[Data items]
----
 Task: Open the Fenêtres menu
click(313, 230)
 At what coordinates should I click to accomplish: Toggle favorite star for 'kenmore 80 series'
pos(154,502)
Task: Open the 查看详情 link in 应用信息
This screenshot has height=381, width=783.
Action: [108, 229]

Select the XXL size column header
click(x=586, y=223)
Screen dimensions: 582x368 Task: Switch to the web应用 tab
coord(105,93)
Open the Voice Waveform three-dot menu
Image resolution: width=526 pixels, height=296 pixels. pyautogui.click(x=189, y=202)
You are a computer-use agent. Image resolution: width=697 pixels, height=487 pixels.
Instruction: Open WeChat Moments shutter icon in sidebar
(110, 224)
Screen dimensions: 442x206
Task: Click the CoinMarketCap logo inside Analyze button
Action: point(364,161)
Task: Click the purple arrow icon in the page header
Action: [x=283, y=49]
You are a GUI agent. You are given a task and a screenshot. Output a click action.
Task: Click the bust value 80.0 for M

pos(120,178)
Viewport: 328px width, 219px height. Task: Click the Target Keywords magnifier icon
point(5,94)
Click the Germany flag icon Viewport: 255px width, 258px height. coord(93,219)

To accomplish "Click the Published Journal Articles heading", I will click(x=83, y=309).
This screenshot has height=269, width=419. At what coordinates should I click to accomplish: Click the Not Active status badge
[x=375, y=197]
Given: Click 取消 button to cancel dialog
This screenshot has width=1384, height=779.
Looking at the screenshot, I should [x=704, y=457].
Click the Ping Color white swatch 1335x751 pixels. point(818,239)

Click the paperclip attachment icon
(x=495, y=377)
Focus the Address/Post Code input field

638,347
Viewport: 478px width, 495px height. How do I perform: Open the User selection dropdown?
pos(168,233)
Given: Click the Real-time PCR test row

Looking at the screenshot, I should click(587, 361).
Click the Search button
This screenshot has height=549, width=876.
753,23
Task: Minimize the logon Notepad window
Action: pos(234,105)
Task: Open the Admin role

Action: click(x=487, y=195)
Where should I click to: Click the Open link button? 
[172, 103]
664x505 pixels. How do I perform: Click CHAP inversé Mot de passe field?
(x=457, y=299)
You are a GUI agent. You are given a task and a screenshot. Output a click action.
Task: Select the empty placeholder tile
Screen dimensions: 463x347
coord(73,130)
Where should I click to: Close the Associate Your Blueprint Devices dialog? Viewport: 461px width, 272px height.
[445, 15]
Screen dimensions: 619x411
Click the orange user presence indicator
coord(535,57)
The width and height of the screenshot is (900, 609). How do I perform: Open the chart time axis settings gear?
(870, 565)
----
**TASK INSTRUCTIONS**
Reproduce only the lines above spanning from the line containing "Select the XXL size column header" through the line containing "You are a computer-use", word for word.

**ANSWER SECTION**
Select the XXL size column header
click(x=586, y=223)
Screen dimensions: 582x368 Task: Switch to the web应用 tab
coord(105,93)
Open the Voice Waveform three-dot menu
Image resolution: width=526 pixels, height=296 pixels. pyautogui.click(x=189, y=202)
You are a computer-use agent. Image resolution: width=697 pixels, height=487 pixels.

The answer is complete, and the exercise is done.